Vor 22 Jahren schrieb Tina Fey eine scharfsinnige, witzige und unerwartet weise Teenagerkomödie, die zu einem der meistzitierten Filme der amerikanischen Popkultur wurde. Mean Girls bleibt ein kulturelles Phänomen und begründete ein Teenager-Franchise, das eine Fortsetzung, ein Bühnenmusical und den neuesten Musical-Spielfilm aus dem Jahr 2024 umfasste, der die ursprüngliche Geschichte neu interpretierte.
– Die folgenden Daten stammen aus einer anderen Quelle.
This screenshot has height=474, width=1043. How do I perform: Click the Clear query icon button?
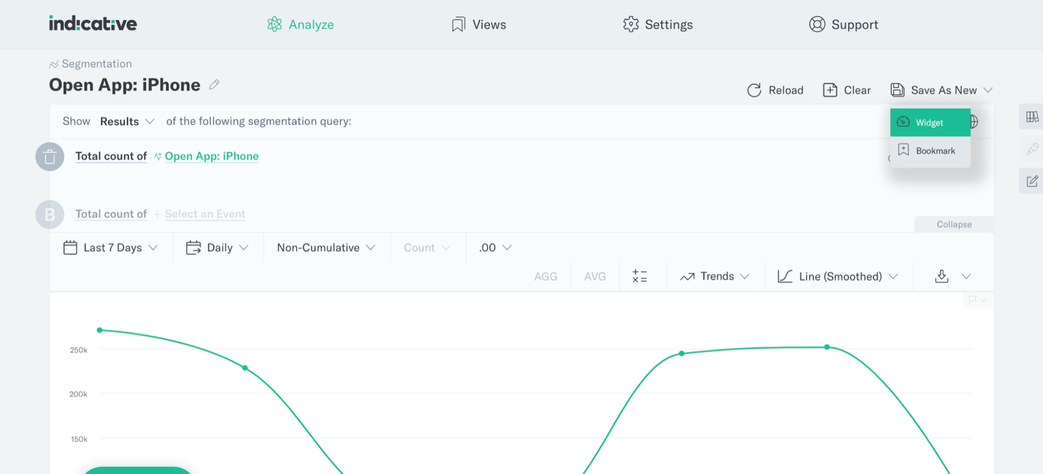pyautogui.click(x=830, y=90)
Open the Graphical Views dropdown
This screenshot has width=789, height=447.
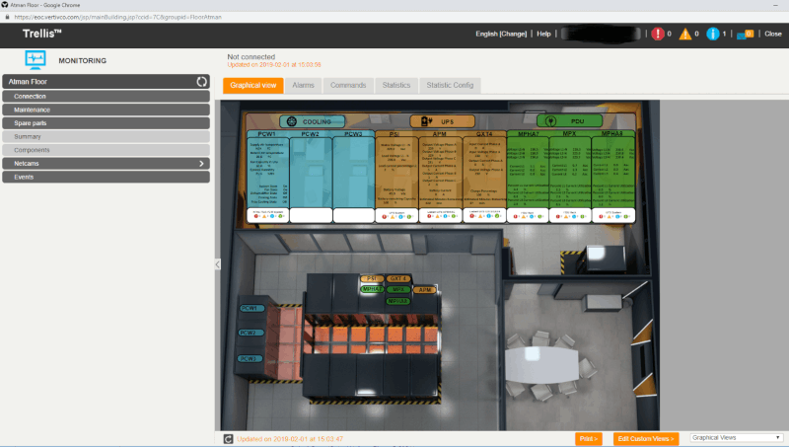(x=735, y=437)
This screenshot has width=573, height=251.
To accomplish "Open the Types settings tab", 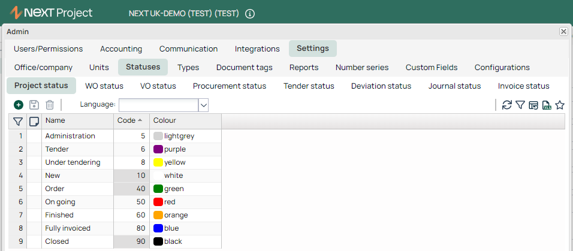I will pos(188,68).
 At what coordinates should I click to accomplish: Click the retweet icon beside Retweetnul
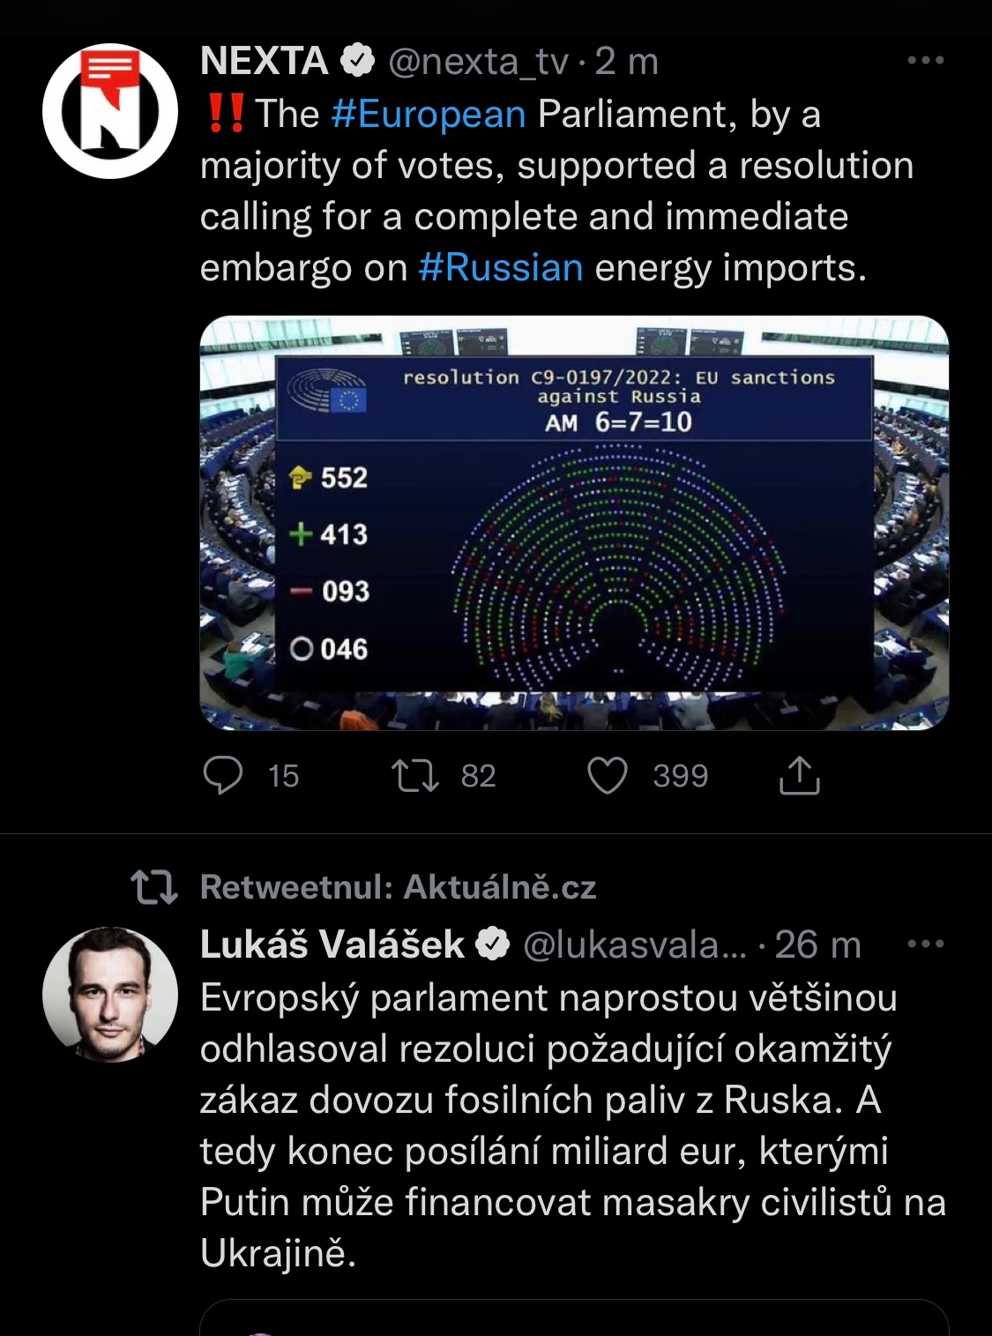[x=154, y=887]
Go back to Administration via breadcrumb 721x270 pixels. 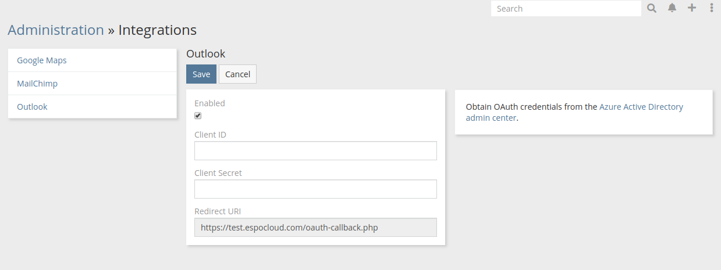click(x=56, y=30)
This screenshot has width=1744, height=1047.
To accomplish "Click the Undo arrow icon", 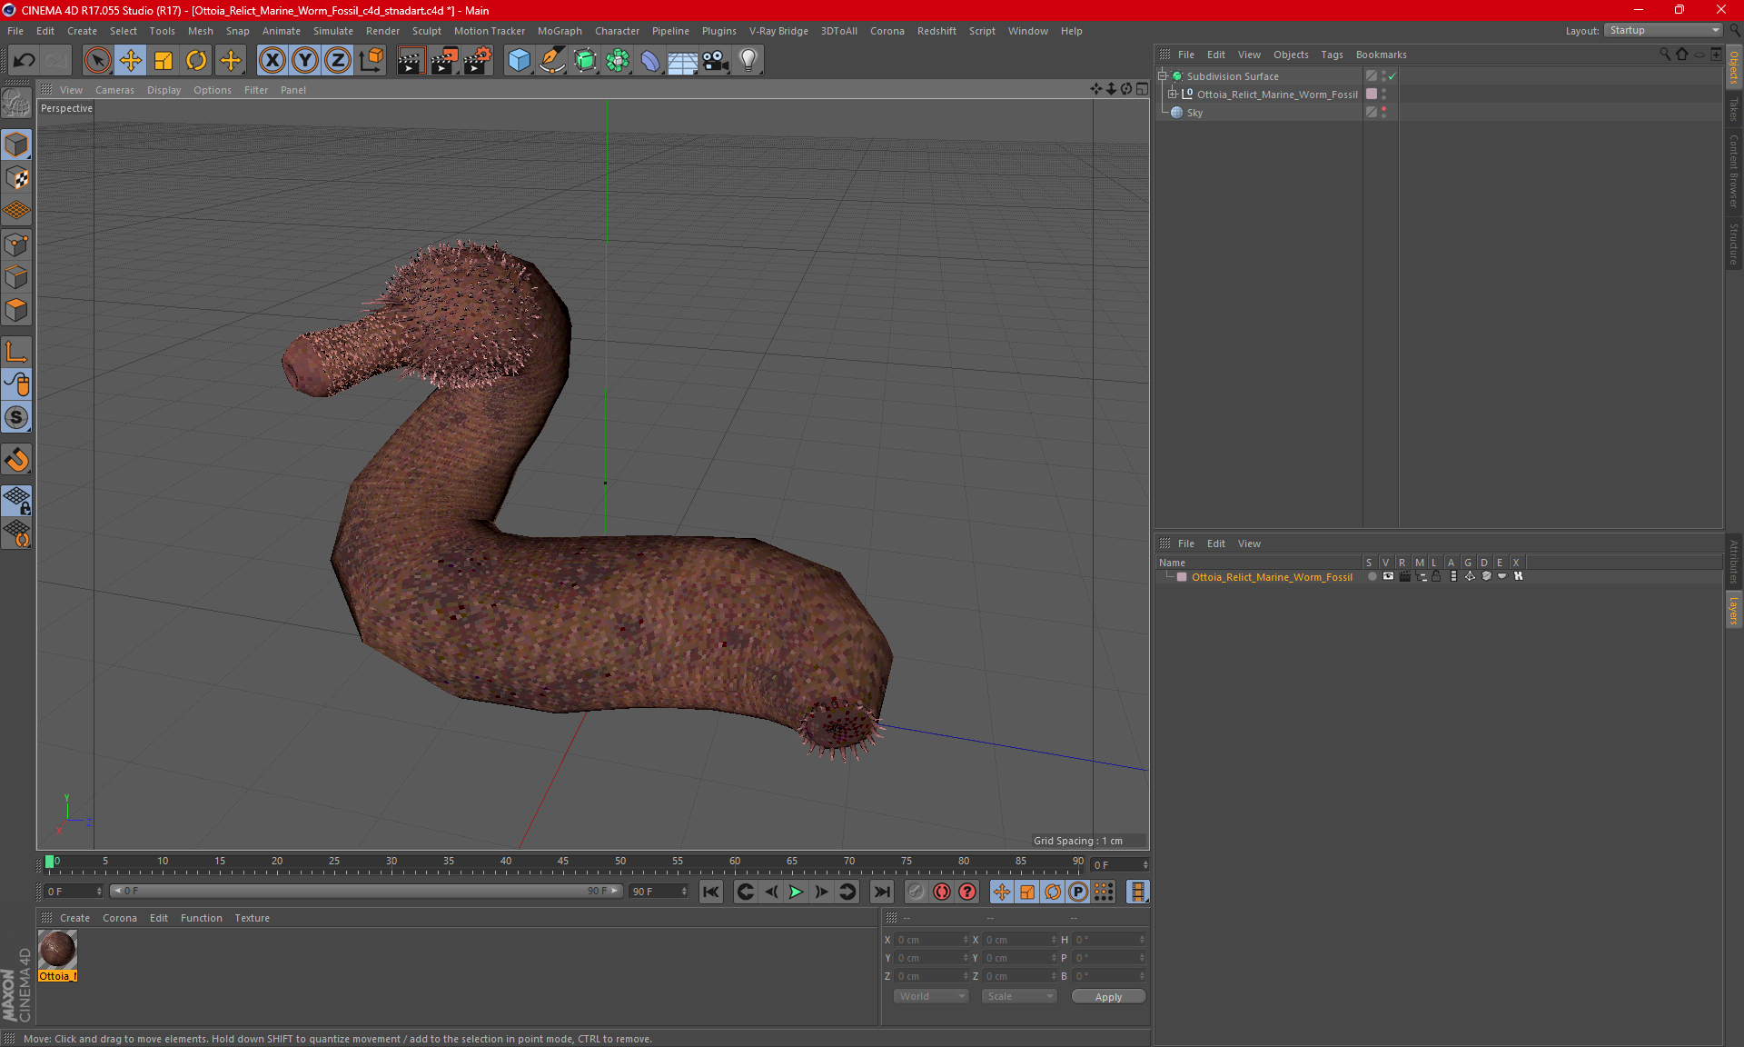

Ebenfalls von Tina Fey geschrieben und von Lorne Michaels von Saturday Night Live produziert, basiert „Mean Girls“ aus dem Jahr 2024 auf dem Broadway-Musical, das von 2018 bis 2020 lief. Es wird jetzt zum ersten Mal kostenlos auf Pluto TV gestreamt und kommt mit einer 69 %-Bewertung von Certified Fresh Rotten Tomatoes und einer treuen Fangemeinde, die es seit seinem Paramount+-Debüt wiederholt gestreamt hat, auf die Plattform. Für alle, die den Sprung vom Original aus dem Jahr 2004 zur Musikversion aus dem Jahr 2024 noch nicht geschafft haben, ist jetzt der richtige Zeitpunkt, es sich anzusehen – und zwar kostenlos.
Die wichtigste kreative Entscheidung, die Fey für den Film von 2024 traf, bestand darin, ihn nicht direkt vom Originalfilm, sondern vom Broadway-Musical zu adaptieren, was bedeutet, dass „Mean Girls“ mit einem vollständigen Gesangs- und Tanzrahmen kommt, den das Original nie hatte. Der Komponist Jeff Richmond, Feys Ehemann und langjähriger Mitarbeiter, und die Texterin Nell Benjamin kehrten zurück, um die Lieder der Bühnenproduktion zu überarbeiten.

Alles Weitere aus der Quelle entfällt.